### ASSIGNED TASK
Take everything from the line containing "The height and width of the screenshot is (905, 683)." down to the line containing "(263, 778)." and write it out again with "screenshot" switched to "screen capture" wherever it appears, leaving all else unchanged.

= = = = = = =

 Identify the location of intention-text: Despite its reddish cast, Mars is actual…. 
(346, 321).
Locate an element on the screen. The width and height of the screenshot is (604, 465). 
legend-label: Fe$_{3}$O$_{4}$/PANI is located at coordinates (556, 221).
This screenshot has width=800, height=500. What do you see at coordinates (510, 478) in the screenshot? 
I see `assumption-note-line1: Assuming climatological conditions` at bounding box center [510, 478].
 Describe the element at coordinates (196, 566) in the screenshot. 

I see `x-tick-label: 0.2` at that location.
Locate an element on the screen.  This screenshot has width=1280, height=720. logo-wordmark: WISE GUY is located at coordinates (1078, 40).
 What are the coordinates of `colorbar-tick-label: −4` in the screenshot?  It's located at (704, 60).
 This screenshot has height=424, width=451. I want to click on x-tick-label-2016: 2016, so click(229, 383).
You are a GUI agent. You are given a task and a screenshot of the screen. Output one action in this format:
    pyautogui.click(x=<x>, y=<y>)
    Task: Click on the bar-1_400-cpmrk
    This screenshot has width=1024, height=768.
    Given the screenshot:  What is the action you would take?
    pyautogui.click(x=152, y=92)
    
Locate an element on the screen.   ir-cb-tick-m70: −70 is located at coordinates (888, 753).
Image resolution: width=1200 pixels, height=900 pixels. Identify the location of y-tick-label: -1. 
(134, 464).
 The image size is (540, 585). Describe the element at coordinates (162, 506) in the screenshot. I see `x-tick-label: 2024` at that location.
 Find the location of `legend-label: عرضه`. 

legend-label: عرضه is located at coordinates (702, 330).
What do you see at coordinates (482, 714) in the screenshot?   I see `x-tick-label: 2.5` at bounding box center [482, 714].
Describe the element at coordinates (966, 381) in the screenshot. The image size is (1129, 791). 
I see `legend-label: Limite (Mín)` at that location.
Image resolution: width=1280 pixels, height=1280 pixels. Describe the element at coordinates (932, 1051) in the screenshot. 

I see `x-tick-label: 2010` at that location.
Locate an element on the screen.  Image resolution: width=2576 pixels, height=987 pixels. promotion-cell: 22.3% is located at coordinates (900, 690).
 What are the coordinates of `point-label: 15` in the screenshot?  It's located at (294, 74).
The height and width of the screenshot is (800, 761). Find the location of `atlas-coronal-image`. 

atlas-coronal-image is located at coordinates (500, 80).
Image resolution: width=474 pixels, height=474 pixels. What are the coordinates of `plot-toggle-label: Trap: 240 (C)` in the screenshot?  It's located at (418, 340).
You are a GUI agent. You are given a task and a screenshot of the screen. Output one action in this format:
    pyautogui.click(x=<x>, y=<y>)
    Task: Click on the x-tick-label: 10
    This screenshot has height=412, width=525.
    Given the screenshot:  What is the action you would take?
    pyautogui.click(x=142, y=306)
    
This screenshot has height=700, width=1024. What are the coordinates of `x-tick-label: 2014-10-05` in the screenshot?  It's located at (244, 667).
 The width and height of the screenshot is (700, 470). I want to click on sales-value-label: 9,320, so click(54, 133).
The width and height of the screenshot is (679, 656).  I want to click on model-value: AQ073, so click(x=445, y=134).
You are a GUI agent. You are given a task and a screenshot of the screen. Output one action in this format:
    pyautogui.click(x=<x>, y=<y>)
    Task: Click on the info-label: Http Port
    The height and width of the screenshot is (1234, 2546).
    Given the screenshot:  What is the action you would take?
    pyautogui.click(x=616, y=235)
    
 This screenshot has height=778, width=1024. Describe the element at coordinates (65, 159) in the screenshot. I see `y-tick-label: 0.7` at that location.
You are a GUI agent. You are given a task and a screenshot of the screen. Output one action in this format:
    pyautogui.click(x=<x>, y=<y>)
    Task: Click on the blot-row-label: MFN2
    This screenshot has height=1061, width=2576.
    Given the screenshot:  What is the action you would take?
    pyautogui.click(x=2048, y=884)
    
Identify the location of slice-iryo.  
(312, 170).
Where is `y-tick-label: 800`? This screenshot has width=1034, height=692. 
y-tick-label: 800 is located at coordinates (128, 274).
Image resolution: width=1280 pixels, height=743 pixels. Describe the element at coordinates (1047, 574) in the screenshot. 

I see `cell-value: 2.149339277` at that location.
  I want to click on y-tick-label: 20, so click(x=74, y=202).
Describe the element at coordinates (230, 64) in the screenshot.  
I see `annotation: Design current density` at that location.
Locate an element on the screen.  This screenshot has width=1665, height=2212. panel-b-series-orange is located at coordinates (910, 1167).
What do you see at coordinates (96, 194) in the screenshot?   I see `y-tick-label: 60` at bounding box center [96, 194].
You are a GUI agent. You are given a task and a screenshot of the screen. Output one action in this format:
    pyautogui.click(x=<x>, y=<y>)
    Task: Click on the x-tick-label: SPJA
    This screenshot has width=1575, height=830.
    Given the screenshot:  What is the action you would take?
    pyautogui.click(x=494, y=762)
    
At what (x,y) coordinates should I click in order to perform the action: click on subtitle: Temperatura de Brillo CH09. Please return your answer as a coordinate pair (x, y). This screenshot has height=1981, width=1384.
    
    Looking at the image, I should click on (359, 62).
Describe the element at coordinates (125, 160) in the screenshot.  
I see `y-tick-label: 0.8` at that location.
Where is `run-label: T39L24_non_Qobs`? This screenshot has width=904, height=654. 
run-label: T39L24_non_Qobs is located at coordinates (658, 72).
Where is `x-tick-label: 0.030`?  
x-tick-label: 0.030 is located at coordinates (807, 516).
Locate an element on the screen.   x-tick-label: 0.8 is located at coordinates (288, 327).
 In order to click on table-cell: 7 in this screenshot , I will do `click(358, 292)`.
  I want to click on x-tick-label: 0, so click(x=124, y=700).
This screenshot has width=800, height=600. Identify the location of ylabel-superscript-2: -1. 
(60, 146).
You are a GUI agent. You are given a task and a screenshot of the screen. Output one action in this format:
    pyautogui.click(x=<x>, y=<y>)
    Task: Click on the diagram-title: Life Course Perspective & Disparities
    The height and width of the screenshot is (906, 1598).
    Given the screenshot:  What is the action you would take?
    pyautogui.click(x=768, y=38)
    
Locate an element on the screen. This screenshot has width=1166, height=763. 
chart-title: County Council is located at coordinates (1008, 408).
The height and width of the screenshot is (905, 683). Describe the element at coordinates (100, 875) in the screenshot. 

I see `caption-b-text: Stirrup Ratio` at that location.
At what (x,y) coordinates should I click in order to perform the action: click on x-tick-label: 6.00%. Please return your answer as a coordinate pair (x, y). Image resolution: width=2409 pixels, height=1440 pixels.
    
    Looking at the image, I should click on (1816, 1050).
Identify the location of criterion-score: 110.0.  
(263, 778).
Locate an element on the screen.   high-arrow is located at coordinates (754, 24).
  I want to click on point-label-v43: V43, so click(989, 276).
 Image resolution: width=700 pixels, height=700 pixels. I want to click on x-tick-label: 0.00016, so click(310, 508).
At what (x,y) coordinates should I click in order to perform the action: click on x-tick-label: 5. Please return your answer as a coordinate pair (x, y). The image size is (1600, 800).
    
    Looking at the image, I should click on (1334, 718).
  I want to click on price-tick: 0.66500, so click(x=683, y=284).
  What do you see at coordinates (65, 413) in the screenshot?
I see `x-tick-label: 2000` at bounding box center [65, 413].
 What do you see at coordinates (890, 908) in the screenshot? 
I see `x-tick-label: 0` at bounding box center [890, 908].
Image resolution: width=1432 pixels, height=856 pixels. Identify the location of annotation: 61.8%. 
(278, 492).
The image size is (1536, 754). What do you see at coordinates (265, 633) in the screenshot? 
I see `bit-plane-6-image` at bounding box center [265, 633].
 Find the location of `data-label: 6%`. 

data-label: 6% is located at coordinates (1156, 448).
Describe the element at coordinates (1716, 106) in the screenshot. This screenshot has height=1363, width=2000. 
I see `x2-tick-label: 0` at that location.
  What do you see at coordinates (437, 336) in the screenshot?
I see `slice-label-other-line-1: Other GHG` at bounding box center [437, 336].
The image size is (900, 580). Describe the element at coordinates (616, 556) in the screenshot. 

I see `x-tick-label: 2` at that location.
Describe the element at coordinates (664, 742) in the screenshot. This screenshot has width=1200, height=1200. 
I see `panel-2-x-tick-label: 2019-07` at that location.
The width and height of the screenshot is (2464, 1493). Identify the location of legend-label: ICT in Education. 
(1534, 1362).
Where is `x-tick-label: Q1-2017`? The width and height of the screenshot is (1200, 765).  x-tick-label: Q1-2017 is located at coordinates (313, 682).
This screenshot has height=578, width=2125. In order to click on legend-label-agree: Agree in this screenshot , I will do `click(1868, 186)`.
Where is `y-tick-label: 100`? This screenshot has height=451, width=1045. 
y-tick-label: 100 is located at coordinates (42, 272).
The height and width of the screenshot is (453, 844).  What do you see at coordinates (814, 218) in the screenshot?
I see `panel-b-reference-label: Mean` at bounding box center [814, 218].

= = = = = = =

### ANSWER BOX
The height and width of the screen capture is (905, 683). Describe the element at coordinates (100, 875) in the screen capture. 

I see `caption-b-text: Stirrup Ratio` at that location.
At what (x,y) coordinates should I click in order to perform the action: click on x-tick-label: 6.00%. Please return your answer as a coordinate pair (x, y). Image resolution: width=2409 pixels, height=1440 pixels.
    
    Looking at the image, I should click on (1816, 1050).
Identify the location of criterion-score: 110.0.  
(263, 778).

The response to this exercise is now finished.